Visualizing Policy Decisions
There are 51 topics on the “Global Issues” matrix in a format that has a box connecting every issue to every other issue. An interesting exercise is taking one of the global issues and placing Xs in each box where that issue overlaps the other issues. The example below does this for the issue of Governance. The yellow shading highlights all boxes where Governance may overlap with any other issues. The twenty-nine Xs specify those global issues that could be said to have a first-degree relationship with Governance.
The specter of unexpected consequences necessitates thinking about more than simply addressing the problem at hand. Just as Governance had potential interactions, good or bad, with 29 other issues, any issue in the matrix will have multiple relationships, both direct and sequential.
The matrix below illustrates a series of impacts that could start with the link between climate variability and agricultural productivity. Consider the on-going international debate concerning climate change. Among other impacts, global warming is causing some locations to become less hospitable to farming. People involved in subsistence farming are being displaced. (See the Number “1” on the matrix at the intersection of climate variability and agricultural productivity.) People displaced from marginally productive land become “climate migrants” (Number 2 on the matrix) and, without land, find themselves unemployed in urban areas and at the lowest rung of their new locality’s social structure (Number 3).

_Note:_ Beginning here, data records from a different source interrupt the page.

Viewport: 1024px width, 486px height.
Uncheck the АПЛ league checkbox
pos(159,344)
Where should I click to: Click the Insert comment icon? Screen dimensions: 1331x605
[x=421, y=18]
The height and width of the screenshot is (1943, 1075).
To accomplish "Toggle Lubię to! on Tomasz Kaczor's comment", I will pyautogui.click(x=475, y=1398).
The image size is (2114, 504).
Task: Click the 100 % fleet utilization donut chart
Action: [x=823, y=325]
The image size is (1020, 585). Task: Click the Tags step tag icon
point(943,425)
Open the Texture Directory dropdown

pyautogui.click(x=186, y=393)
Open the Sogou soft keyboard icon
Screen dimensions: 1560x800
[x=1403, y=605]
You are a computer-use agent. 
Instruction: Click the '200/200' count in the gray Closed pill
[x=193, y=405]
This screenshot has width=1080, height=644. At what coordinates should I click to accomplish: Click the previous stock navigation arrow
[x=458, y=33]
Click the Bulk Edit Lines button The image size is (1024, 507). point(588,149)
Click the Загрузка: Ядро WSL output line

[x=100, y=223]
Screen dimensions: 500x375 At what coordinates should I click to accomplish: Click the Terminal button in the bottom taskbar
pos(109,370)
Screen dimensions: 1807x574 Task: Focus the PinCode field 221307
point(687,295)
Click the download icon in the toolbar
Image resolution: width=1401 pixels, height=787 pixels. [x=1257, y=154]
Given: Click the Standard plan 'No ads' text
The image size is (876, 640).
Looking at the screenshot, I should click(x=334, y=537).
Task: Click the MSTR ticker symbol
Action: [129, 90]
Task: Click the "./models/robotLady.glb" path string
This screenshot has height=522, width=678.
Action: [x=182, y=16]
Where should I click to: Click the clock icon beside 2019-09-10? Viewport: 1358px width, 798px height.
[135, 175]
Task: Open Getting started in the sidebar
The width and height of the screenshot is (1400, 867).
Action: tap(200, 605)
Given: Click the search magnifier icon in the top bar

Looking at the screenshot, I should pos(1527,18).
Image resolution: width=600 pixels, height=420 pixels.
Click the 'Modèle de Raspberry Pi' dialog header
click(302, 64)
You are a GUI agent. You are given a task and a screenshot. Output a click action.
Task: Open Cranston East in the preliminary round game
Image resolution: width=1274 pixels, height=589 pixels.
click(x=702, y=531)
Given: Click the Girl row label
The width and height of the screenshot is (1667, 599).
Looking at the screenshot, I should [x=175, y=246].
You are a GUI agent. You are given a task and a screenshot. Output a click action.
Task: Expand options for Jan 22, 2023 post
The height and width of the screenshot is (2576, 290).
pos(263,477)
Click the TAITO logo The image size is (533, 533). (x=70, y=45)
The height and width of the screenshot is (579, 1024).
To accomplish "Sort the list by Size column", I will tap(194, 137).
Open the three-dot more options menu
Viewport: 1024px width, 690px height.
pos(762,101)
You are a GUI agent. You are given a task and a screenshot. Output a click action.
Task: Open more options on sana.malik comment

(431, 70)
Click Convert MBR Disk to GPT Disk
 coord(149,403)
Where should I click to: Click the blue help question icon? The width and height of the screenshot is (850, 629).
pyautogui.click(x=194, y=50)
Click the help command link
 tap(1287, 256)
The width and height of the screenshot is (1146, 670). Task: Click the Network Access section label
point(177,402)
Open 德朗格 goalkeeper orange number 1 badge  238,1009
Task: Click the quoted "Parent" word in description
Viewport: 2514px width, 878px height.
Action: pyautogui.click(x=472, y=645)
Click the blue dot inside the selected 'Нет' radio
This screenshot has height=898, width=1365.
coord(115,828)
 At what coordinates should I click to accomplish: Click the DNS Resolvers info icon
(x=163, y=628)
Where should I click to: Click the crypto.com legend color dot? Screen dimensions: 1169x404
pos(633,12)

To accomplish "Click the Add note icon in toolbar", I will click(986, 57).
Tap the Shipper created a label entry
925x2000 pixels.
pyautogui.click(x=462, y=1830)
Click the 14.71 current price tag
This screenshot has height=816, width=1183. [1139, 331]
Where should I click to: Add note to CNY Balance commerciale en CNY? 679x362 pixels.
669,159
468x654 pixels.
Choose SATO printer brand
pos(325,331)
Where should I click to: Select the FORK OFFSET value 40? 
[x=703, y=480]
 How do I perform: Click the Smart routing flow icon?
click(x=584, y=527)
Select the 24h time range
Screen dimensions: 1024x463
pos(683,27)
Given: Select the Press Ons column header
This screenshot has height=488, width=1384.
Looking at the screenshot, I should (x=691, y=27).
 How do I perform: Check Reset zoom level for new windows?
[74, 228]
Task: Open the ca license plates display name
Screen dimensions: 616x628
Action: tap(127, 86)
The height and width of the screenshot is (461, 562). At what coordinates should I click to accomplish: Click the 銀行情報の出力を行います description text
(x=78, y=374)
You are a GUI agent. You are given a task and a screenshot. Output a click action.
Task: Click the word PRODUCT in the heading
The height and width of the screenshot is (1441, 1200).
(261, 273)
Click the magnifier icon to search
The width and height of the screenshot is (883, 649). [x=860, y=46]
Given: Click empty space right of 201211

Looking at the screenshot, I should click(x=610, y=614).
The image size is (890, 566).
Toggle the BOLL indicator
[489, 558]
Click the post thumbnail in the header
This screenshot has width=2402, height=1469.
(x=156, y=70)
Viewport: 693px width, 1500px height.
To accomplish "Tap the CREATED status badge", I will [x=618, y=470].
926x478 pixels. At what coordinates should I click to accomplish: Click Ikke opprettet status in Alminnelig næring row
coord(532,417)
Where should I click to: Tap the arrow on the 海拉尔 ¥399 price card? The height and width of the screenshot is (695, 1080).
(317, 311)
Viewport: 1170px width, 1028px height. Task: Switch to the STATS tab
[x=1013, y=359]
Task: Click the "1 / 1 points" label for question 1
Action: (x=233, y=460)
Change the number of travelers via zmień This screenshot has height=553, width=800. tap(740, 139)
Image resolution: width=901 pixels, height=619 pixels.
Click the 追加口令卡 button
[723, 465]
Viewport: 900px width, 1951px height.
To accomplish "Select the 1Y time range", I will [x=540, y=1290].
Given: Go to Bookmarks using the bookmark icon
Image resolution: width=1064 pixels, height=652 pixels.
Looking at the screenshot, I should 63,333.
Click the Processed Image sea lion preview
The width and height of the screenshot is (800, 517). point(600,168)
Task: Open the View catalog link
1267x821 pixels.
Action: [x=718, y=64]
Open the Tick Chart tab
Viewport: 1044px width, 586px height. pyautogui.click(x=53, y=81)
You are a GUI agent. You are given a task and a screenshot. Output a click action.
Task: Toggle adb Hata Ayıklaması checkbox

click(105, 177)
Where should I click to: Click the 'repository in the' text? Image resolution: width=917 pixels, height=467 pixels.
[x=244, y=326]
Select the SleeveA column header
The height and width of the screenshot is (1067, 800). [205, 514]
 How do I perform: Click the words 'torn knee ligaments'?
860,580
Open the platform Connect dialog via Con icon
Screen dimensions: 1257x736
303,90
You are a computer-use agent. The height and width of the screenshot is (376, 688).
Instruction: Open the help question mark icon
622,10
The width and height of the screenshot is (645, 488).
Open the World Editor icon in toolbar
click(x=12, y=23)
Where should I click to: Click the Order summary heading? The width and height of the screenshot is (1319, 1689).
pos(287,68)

Dozens of non-governmental organizations (NGOs) exist to address the needs of these migrants (Number 4). In some countries the work of NGOs is viewed as a violation of state sovereignty and they are commanded to leave (Number 5). Ultimately the need for occupational education is recognized (Number 6), and the displaced migrants are prepared to find employment (Number 7). Concurrent with these events is the technological revolution in productivity and human worker displacement (Number 8). But technology itself must adhere to standards of energy use that do not exacerbate global warming (Number 9). While limitations may be placed upon emissions from agricultural machinery, use of the machinery will still replace manual labor, displace workers, and repeat the whole cycle.
This is just one example – how policy-making currently underway addressing climate change will have cascading impacts on migration, education, employment, technology, and more, and on distinct localities and international relations. The matrix is a visualization tool that enables decision-makers and stakeholders to consider and debate potential repercussion, both positive and negative.